═══ DATASET CONTENT
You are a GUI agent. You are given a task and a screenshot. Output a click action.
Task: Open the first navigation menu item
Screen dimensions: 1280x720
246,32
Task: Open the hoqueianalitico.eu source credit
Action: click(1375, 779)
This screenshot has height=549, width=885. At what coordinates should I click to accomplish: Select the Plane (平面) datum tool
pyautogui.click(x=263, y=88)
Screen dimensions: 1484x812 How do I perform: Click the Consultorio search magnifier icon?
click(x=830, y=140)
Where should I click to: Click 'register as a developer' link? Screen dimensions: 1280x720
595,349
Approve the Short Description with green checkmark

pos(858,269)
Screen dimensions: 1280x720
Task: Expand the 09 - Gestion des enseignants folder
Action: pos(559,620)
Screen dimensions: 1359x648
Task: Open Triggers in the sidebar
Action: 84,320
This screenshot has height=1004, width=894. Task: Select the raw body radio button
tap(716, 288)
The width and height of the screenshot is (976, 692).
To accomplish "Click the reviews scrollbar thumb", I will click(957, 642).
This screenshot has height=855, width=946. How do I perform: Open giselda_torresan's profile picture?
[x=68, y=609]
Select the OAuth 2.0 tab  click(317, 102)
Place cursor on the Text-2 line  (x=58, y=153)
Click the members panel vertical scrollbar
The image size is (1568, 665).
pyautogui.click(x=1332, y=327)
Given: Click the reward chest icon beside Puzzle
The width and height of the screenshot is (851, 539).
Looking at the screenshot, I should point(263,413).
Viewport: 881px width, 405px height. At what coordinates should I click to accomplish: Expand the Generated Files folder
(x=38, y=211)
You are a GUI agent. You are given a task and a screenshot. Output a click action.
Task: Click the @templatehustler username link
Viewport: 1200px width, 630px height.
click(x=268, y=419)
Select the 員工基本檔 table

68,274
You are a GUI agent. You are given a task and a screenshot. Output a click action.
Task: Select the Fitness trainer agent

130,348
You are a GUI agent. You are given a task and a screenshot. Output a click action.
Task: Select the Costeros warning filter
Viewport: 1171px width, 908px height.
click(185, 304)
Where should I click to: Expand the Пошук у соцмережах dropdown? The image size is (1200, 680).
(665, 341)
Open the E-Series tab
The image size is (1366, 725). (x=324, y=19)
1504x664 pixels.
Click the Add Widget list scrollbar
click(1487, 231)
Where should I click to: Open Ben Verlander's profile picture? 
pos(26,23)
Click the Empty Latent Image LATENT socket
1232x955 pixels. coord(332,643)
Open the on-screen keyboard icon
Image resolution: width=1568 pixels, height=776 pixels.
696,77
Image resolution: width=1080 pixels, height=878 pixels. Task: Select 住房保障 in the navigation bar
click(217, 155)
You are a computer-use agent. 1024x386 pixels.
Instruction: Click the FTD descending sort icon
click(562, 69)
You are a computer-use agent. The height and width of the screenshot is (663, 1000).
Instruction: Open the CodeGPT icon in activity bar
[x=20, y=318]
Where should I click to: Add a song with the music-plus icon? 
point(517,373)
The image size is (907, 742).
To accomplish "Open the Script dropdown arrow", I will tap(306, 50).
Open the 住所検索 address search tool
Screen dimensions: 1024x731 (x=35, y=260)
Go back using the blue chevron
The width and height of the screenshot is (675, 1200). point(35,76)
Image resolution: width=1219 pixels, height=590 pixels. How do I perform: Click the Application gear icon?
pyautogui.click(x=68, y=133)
══════
> **WHAT THE TASK ASKS**:
As you read the records above, find each line that contains "will" and copy it.

> **EXERCISE RESPONSE**:
To accomplish "Click the reviews scrollbar thumb", I will click(957, 642).
To accomplish "Open the Script dropdown arrow", I will tap(306, 50).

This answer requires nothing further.